• _WORK REQUIRED_: Each line holding the word "computer" must appear in the answer, copied from the entries.

Collected data entries:

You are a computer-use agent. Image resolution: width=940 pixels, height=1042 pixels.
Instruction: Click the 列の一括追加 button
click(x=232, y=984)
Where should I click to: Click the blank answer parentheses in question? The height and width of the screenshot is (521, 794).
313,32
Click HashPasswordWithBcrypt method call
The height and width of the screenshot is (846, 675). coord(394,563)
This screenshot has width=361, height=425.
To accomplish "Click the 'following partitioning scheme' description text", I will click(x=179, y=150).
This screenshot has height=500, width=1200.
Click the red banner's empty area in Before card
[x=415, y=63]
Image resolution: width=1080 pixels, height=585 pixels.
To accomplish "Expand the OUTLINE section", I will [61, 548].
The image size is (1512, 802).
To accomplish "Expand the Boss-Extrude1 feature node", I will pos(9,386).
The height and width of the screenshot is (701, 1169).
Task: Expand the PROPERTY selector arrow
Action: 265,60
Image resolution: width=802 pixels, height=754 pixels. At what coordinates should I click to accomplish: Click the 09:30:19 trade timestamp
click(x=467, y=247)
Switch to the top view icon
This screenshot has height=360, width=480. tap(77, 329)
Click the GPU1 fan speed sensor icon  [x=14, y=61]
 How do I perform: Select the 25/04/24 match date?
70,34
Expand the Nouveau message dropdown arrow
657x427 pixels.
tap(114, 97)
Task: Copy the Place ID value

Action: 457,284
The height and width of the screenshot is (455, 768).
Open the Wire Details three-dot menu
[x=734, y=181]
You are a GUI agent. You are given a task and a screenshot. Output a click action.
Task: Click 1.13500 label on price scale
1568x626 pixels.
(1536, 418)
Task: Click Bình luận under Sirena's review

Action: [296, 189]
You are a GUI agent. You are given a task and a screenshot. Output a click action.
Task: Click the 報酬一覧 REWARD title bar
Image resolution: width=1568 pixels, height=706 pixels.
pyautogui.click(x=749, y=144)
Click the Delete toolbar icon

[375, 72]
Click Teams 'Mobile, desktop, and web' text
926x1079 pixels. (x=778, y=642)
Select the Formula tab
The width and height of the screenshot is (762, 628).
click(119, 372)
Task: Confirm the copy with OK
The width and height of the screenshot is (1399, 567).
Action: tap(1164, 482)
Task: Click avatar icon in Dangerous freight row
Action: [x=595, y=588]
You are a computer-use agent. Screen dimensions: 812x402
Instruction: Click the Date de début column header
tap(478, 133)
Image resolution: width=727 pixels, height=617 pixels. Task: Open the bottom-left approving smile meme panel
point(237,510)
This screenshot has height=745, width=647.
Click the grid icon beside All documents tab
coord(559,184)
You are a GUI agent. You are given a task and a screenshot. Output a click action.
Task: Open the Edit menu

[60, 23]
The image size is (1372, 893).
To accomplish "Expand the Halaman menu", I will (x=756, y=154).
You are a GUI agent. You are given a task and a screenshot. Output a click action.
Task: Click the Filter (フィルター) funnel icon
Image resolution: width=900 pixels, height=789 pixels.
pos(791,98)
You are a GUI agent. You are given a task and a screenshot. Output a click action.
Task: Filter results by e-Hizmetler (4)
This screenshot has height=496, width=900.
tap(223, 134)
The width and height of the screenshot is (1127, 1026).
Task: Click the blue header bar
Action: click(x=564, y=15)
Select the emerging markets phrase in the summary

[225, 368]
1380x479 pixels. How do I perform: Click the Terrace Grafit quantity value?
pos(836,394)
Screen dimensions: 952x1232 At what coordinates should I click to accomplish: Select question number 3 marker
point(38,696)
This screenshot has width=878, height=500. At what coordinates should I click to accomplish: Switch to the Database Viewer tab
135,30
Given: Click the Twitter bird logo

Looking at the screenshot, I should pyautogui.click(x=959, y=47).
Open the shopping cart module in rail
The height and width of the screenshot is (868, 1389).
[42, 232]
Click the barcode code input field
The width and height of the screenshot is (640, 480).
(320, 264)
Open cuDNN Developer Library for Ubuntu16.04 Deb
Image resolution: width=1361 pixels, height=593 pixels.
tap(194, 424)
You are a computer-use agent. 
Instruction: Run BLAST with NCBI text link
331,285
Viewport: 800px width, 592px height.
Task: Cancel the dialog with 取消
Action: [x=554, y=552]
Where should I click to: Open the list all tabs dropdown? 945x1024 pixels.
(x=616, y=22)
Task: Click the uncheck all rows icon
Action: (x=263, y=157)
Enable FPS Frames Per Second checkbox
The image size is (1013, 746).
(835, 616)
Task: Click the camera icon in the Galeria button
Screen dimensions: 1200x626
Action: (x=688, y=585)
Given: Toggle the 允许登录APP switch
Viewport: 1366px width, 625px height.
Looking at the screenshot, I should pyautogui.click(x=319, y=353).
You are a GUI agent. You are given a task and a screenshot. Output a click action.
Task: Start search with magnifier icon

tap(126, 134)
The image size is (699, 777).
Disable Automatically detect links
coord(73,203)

• _REPLY TO THE EXERCISE_:
You are a computer-use agent. Image resolution: width=940 pixels, height=1042 pixels.
You are a computer-use agent. Screen dimensions: 812x402
You are a computer-use agent. 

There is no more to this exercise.